In addition to the qualifications set forth above, the foregoing opinion is further qualified as follows:

(a) The foregoing opinion is rendered as of the date hereof. We assume no obligation to update such opinion to reflect any facts or circumstances that may hereafter come to our attention or changes in the law which may hereafter occur.

(b) This opinion concerns only the effect of the laws (exclusively of the principles of conflict of laws) of the State of Maryland as currently in effect. We assume no obligation to supplement this opinion if any applicable laws change after the date hereof or if any facts or circumstances come to our attention after the date hereof that might change his opinion.

(c) We express no opinion as to compliance with the securities (or “blue sky”), laws, broker licensing laws, real estate syndication laws, mortgage lending laws or principles of conflicts of laws of the State of Maryland or any other jurisdiction.

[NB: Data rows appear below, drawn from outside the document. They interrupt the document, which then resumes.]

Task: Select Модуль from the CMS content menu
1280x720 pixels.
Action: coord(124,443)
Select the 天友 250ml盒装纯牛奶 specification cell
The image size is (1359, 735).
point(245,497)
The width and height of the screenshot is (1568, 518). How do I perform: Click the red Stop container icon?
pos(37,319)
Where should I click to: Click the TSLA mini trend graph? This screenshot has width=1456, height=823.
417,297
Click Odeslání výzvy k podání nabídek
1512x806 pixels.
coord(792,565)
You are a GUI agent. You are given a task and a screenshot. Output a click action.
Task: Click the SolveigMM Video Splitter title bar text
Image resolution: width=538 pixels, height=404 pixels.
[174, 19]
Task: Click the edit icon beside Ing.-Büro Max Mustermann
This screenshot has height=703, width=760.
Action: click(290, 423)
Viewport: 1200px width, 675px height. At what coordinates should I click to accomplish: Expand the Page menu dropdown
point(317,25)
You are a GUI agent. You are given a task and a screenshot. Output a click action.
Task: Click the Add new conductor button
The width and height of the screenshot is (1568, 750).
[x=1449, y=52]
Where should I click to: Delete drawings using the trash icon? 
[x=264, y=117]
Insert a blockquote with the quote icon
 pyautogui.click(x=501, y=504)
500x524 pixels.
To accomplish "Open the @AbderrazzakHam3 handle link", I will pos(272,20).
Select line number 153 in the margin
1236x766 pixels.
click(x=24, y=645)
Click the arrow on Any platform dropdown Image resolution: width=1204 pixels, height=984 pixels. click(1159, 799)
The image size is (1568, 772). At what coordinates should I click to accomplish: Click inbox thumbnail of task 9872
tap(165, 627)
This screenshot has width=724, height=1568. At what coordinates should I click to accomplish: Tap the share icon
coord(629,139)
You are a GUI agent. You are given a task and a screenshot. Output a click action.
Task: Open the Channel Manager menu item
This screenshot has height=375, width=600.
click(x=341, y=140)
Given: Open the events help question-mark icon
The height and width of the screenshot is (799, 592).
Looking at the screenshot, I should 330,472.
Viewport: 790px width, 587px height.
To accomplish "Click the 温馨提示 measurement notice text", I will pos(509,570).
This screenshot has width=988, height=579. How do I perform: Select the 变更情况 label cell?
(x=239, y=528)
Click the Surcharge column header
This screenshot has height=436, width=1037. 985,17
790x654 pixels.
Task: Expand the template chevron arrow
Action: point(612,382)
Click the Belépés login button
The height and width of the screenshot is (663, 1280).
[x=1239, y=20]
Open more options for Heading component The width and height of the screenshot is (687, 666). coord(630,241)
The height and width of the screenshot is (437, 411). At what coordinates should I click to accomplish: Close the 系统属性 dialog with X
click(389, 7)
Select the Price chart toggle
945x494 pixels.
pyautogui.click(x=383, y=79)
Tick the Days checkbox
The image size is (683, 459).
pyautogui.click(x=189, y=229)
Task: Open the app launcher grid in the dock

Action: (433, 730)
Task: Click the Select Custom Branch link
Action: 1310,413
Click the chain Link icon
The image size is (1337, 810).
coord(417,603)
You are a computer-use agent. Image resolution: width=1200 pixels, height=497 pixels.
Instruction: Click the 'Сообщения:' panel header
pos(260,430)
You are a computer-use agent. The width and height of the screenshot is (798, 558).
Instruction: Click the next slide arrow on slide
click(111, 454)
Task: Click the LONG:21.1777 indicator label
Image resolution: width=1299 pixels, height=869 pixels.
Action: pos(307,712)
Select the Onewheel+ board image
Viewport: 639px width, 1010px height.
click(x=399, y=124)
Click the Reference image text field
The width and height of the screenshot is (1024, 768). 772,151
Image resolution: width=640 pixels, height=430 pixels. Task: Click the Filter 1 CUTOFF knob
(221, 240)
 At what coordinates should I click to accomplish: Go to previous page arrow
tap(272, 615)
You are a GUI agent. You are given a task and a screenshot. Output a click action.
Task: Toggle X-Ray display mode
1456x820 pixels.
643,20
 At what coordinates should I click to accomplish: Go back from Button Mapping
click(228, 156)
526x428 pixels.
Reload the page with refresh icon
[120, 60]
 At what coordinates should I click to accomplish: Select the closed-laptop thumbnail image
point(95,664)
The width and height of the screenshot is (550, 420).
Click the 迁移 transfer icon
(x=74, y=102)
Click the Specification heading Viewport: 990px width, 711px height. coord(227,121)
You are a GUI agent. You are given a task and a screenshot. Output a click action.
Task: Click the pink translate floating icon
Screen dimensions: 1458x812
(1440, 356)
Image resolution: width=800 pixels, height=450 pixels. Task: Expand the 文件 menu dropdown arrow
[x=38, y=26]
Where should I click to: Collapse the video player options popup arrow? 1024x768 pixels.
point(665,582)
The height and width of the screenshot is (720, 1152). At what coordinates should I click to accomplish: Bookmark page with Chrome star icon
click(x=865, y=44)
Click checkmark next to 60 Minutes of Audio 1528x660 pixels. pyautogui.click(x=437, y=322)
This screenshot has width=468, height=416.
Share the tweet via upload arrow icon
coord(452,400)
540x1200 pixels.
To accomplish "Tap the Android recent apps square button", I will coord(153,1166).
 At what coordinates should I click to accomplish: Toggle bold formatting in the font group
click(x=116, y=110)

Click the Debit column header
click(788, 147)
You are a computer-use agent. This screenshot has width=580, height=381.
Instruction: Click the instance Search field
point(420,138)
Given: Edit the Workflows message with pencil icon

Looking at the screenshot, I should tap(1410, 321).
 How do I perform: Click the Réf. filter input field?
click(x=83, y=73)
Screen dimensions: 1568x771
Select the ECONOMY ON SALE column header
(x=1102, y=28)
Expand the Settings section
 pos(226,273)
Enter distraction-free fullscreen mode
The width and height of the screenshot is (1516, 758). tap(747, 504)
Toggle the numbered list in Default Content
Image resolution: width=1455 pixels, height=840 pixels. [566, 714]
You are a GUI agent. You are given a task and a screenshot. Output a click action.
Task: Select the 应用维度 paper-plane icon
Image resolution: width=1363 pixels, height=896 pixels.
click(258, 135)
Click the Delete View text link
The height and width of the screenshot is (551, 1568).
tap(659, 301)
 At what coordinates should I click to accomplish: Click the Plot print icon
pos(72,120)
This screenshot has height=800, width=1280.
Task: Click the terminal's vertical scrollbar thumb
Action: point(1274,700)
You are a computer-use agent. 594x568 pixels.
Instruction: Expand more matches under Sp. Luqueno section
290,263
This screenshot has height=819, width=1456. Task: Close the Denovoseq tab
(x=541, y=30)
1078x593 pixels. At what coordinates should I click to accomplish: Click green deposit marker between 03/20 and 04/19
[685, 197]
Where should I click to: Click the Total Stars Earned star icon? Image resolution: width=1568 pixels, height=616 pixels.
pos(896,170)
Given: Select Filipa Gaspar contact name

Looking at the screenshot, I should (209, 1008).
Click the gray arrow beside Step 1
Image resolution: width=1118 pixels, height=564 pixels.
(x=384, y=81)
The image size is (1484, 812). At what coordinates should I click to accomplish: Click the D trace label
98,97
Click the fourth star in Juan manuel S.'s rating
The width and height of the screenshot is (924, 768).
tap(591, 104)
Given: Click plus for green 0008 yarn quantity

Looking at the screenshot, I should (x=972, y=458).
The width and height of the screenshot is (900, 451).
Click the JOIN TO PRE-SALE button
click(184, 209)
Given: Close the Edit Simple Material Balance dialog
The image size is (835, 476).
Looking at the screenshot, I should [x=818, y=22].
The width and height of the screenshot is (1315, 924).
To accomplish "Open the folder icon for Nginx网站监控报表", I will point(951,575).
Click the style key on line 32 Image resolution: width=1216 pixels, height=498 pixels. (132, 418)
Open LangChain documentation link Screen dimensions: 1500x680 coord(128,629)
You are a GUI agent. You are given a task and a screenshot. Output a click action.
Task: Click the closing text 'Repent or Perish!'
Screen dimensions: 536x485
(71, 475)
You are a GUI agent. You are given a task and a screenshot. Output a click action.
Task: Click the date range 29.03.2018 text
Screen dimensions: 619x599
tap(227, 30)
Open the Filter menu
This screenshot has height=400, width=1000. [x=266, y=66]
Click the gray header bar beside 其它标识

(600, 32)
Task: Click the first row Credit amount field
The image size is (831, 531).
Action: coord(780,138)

(d) We express no opinion as to the issuance of any Securities by any issuer other than the Company.

(e) This opinion is limited to the matters set forth herein, and no other opinion should be inferred beyond the matters expressly stated.

We hereby consent to the filing of this opinion with the Commission as Exhibit 5.2 to the Registration Statement and to the reference to our firm under the heading “Legal Matters” in the Prospectus forming part of the Registration Statement. O’Melveny & Myers LLP and Kirkland & Ellis LLP are authorized to rely on this opinion as if the opinion were addressed to them solely for the purpose of rendering their opinions to be filed as Exhibits 5.1 and Exhibit 8.1, respectively, to the Registration Statement. In giving our consent, we do not thereby admit that we are in the category of persons whose consent is required under Section 7 of the Securities Act or the rules and regulations of the Commission thereunder.